Exercise requirements:
From the entries that follow, copy each line containing the word "card".

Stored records
+-------+

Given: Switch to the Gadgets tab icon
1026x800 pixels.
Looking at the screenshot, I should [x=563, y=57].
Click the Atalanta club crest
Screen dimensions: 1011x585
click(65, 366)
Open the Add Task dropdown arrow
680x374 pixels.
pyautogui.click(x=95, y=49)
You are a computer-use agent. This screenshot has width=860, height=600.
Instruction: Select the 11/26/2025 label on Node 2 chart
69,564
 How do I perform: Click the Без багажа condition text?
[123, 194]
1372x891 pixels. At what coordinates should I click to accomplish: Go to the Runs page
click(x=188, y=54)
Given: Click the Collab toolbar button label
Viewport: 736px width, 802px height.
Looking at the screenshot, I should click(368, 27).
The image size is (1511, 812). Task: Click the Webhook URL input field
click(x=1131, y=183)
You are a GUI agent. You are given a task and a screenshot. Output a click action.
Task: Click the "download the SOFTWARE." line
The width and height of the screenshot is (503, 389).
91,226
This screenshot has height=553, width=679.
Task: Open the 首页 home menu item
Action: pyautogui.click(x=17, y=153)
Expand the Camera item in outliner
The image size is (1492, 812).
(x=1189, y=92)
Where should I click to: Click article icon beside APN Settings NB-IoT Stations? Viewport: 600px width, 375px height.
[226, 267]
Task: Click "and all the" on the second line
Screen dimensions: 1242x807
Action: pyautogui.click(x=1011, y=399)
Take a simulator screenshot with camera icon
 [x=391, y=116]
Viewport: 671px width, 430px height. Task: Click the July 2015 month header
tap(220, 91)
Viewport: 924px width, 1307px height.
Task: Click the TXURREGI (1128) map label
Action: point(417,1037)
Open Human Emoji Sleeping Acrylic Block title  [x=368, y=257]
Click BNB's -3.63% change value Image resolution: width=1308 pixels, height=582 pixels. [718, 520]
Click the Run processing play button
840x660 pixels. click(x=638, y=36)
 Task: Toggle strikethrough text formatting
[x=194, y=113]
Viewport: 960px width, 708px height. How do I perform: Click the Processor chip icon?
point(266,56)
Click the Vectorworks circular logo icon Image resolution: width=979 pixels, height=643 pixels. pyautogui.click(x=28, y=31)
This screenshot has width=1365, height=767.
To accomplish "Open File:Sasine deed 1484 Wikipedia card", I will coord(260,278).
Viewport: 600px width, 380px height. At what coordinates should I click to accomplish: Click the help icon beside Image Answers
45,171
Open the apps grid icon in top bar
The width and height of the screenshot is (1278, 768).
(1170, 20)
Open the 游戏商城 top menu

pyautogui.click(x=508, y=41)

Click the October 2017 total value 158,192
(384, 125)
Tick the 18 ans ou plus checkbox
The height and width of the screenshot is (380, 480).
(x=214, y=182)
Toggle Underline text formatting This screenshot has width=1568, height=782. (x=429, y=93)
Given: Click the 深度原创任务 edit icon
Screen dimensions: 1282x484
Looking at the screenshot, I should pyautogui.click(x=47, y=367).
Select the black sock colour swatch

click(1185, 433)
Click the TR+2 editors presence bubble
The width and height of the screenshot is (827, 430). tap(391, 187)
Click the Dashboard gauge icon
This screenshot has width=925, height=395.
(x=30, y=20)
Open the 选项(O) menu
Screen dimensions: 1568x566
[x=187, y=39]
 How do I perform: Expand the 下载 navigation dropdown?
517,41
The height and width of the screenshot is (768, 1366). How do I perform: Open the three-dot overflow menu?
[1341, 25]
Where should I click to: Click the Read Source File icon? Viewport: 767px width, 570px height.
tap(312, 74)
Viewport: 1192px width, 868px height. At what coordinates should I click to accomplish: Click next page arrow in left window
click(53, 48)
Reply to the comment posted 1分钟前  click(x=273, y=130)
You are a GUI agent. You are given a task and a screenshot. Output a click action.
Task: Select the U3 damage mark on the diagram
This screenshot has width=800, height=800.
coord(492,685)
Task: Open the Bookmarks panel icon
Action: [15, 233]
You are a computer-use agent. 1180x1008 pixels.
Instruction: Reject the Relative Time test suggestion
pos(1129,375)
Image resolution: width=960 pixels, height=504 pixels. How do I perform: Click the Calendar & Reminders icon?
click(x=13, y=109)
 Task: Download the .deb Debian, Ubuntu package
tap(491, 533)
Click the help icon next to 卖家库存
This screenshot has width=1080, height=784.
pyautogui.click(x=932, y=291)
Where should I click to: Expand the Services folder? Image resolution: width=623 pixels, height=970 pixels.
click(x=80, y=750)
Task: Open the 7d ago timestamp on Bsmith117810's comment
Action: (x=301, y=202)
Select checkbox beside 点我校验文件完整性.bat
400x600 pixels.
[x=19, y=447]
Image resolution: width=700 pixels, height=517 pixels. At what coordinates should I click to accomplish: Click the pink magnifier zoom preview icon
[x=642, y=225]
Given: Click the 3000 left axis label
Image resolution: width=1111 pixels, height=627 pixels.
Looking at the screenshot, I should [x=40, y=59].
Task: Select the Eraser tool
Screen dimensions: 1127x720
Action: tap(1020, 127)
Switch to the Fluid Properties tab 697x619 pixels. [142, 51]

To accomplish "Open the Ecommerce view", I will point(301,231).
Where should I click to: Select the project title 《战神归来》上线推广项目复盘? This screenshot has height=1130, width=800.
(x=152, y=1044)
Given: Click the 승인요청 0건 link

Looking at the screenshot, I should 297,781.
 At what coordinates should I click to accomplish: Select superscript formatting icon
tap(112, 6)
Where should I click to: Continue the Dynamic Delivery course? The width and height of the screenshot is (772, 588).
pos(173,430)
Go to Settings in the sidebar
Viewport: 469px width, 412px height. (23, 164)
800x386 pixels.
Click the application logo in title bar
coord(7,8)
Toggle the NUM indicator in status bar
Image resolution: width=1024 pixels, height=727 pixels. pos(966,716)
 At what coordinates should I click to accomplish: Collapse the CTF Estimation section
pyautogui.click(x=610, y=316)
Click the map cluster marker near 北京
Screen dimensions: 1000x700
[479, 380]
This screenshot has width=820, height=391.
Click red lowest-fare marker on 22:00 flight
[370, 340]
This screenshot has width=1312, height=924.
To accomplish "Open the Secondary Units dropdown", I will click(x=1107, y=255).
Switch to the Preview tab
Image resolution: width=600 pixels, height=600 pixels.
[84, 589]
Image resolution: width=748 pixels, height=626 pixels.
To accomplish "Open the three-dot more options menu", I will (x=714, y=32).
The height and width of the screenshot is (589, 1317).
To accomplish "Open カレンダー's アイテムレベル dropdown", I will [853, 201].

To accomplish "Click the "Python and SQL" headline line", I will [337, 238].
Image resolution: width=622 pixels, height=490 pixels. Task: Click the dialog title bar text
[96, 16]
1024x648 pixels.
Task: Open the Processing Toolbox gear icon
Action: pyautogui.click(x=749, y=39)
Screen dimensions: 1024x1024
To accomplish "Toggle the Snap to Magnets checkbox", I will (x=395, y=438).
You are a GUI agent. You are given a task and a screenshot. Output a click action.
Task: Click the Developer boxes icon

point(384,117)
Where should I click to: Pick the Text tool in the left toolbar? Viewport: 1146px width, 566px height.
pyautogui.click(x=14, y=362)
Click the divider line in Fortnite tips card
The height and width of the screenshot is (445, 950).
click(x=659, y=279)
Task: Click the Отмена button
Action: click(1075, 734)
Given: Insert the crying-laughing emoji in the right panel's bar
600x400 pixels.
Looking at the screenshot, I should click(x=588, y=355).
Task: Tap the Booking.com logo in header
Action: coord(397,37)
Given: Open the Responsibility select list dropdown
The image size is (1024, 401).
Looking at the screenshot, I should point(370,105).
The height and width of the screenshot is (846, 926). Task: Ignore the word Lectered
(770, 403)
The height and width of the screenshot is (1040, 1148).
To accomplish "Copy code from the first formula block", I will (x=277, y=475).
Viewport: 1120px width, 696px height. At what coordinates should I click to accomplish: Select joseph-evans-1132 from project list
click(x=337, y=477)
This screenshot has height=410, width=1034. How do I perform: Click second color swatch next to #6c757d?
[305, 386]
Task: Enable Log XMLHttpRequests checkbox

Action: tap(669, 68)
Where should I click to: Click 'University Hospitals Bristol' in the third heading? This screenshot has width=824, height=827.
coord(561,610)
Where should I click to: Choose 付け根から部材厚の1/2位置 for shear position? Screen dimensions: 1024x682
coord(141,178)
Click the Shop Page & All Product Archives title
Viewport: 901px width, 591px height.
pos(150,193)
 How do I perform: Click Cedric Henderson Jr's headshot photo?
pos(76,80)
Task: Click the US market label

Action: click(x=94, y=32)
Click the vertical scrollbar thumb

+-------+

Answer space:
To accomplish "Open File:Sasine deed 1484 Wikipedia card", I will coord(260,278).
Click the divider line in Fortnite tips card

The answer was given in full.